If you live in England and you haven’t checked your mail this week, run to the box now. Chances are you’ve been selected for the tour of South Africa.
Forget about building towards the next world cup, there are enough guys in Lancaster’s new squad to split up and play a 20-team tournament right now. If they all jumped a ferry railing at once, they’d empty Auckland Harbour.
Forty-two players have been picked. With such an inclusive policy, it’s hard to imagine any controversy. But there is. Eyebrows have been raised at the selection of 13 rookies. And rightly so because it continues England’s effrontery toward three-quarters of the test schedule.
The callow nature of the side is being driven by preparation for the next world cup. For God’s sake, people, we’re as far away from “the next world cup” as we can possibly be. There will be internationals whose whole careers start and finish before England hosts the tournament in 2015. To start picking a team now for then is like Christmas shopping on Boxing Day.
When will England realise how destructive it is to sacrifice all else for the world cup? Especially when you don’t win it, which is what normally happens. If they’re blown away by South Africa this summer, it won’t be the first time their misguided ambition has brought test footy into disrepute. The developmental shambles they sent down under in 1998 lost four tests by a combined total of 166 points, including a 76-0 loss to Australia. Guess which of those two teams won the next world cup…
Thing is, winning the goblet is really hard to do. Counting on a world title to wipe away four years of failure is a JP Morgan-esque approach to risk management. What’s more, winning them is only going to get tougher.
The Southern Hemisphere super powers aren’t going anywhere. Argentina will be on the rise for the next decade and the race in Europe is tightening up, thanks to the resurgence of Wales. Even if you’re better than all of them, you gotta get by lady luck.To put all one’s eggs in the world cup basket is to lay waste. Literally.
Wouldn’t it be better just to take care of winning tests and let the world cups fall where they may? That still demands player turnover and development but in a far more measured way. It also promotes a competitive test match calendar, year-round, decade-long. Imagine it, every test could be like a world cup semi. Not just the world cup semi.
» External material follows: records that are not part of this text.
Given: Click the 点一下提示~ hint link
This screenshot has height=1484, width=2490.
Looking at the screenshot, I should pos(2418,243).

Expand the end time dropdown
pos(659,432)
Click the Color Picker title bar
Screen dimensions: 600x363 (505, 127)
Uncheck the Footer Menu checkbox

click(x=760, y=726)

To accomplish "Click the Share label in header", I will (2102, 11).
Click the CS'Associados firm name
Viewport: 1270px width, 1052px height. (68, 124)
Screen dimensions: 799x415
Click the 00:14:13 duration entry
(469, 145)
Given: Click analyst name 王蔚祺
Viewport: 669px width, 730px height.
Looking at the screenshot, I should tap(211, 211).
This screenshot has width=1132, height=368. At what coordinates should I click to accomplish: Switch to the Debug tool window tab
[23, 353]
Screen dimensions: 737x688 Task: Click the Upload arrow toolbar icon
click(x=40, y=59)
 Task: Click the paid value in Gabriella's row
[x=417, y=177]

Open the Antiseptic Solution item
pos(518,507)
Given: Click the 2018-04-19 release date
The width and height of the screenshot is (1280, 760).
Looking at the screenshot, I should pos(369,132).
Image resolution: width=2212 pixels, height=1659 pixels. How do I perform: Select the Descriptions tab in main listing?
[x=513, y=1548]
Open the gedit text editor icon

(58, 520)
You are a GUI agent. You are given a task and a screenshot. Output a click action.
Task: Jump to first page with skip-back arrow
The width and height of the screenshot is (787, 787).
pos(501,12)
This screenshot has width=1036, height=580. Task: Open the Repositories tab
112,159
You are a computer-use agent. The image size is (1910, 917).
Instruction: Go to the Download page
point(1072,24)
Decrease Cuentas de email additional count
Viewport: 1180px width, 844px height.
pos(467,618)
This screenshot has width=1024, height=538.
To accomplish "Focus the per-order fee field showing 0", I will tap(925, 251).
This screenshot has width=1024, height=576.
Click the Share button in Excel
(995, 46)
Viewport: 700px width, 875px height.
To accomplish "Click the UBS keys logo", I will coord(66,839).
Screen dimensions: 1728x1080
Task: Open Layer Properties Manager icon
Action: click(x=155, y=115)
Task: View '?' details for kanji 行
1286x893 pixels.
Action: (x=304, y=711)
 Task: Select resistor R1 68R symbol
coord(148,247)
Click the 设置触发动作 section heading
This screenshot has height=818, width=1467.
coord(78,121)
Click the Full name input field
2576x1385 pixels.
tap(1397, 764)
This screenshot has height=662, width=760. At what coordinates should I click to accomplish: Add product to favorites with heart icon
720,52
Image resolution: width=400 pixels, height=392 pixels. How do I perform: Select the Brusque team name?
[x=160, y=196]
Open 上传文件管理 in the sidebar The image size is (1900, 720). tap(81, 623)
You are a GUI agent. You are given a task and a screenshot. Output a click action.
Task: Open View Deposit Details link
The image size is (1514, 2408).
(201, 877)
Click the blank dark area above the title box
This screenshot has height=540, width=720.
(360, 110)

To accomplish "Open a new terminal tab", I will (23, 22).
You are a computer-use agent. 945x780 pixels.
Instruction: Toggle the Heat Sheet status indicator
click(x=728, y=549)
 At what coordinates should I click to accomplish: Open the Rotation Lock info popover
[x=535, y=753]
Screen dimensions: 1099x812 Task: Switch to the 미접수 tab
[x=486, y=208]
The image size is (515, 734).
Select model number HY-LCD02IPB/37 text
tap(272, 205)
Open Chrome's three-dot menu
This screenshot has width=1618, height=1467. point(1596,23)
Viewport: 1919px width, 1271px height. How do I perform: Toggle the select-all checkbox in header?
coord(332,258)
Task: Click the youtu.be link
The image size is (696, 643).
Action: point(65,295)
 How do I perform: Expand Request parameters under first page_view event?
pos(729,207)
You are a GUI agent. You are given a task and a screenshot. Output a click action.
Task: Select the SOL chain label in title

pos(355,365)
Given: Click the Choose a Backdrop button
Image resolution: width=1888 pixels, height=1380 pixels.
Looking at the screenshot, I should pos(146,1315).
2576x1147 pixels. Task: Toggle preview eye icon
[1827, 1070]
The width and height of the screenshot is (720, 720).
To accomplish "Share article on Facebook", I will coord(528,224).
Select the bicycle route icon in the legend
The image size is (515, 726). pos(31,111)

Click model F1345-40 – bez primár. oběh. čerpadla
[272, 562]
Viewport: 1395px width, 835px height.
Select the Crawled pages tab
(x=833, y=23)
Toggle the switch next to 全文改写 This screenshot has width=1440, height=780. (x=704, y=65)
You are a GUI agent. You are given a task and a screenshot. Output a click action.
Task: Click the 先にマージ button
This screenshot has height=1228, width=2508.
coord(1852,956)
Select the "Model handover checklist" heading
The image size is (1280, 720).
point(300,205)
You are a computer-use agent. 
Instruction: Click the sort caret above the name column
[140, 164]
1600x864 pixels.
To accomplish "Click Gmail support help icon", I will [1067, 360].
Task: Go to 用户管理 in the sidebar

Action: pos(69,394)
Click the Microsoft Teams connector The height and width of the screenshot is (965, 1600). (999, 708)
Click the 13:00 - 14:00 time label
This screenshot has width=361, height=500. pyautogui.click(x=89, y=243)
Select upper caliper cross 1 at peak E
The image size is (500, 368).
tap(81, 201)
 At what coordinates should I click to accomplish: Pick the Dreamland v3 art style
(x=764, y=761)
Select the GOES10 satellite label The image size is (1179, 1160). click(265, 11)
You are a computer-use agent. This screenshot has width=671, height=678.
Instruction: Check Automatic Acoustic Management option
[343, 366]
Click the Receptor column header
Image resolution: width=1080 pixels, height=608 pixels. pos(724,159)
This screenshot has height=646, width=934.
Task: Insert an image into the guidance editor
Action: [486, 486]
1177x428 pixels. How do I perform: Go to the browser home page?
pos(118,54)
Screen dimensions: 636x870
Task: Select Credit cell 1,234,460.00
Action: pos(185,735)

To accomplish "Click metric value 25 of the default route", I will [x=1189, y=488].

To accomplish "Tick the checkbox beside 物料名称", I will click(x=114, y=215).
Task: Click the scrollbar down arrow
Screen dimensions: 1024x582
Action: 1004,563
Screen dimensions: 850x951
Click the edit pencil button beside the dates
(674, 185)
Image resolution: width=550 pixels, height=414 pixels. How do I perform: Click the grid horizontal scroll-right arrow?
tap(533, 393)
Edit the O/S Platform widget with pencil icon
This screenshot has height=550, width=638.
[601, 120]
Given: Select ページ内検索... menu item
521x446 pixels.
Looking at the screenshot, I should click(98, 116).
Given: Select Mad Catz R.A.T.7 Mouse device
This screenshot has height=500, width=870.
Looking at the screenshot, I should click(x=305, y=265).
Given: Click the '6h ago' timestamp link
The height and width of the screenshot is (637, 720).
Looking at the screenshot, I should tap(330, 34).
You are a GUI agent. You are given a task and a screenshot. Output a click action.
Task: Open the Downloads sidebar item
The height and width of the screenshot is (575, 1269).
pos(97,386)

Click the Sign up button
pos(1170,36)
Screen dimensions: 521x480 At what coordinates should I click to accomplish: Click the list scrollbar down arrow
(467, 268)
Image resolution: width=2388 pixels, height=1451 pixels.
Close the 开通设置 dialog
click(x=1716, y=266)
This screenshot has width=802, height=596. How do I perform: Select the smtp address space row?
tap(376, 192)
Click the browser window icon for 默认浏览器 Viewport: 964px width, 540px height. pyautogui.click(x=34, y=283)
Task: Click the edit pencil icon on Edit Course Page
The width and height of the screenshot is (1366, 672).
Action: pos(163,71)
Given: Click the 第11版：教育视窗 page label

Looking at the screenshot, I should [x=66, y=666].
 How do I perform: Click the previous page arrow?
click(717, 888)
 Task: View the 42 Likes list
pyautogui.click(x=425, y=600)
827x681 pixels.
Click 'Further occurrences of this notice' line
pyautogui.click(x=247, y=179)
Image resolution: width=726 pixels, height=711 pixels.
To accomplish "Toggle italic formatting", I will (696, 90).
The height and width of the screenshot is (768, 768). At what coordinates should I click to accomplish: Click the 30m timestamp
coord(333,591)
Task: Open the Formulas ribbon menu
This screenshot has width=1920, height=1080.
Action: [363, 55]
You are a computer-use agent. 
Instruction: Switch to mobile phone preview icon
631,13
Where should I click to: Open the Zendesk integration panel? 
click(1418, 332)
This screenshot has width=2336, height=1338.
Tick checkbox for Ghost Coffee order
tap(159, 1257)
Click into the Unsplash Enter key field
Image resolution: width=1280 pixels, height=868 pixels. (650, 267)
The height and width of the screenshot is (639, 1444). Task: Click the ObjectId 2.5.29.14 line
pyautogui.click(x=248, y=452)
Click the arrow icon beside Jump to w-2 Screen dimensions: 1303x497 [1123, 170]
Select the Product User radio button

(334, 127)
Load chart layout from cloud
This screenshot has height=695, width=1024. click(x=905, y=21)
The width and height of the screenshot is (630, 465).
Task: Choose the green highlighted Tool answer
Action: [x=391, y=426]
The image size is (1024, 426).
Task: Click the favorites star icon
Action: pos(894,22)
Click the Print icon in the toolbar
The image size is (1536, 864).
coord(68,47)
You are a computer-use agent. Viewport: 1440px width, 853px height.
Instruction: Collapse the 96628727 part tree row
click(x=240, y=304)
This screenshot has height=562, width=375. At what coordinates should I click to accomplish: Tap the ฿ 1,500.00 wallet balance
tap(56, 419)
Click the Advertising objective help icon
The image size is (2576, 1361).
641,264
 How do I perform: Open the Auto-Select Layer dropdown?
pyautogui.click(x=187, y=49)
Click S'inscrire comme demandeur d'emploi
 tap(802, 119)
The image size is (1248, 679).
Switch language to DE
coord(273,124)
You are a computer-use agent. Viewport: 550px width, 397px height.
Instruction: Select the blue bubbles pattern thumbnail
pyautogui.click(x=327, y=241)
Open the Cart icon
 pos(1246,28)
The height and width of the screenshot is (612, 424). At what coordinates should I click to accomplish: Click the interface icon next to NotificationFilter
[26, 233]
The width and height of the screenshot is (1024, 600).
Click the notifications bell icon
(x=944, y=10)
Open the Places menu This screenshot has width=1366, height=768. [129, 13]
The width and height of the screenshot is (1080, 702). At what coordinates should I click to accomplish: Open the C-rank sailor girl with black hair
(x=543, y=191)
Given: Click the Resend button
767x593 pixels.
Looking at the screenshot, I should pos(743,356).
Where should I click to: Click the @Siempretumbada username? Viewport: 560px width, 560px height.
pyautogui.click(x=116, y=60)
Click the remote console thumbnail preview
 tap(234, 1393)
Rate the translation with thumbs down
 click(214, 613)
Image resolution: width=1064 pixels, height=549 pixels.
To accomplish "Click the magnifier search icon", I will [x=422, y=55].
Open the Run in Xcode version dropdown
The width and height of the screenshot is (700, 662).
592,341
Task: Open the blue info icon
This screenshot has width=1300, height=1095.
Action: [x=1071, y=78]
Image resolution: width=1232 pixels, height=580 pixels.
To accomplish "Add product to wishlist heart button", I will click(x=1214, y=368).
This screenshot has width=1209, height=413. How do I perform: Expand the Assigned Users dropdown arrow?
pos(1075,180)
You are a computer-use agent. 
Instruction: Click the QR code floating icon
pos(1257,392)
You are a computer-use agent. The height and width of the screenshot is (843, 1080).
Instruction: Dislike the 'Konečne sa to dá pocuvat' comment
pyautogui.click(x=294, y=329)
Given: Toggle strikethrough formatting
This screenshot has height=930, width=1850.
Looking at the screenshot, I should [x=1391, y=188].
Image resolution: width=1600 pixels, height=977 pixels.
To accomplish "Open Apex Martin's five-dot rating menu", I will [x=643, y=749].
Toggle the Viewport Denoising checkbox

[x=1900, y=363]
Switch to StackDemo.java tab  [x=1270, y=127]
Lancaster’s cavalier selection is precisely what the new three test-tour format was supposed to end. Northern hemisphere teams have long used southern tours as glorified training camps, getting hammered in the process. How they can live with the shame of annual trouncings, I don’t know. To add insult to injury, their inevitable capitulation makes it very tough for host countries to interest their fans in turning out. While SANZAR teams go up there and pack out European stadiums every spring to generate revenues for the home nations, our northern pals don’t have the courtesy to send a competitive squad.
Lancaster is, of course, the darling of English rugby right now. His selection is being portrayed as a breath of fresh air from a bold change-agent. Forgive my cynicism, but from where I sit he’s just more of the same. Another world cup-ofile with no ambition to make England genuinely good, year-in, year-out. He just hopes to slip under the radar, pinch a world cup in 2015 and spend the rest of his life on the speaker’s circuit.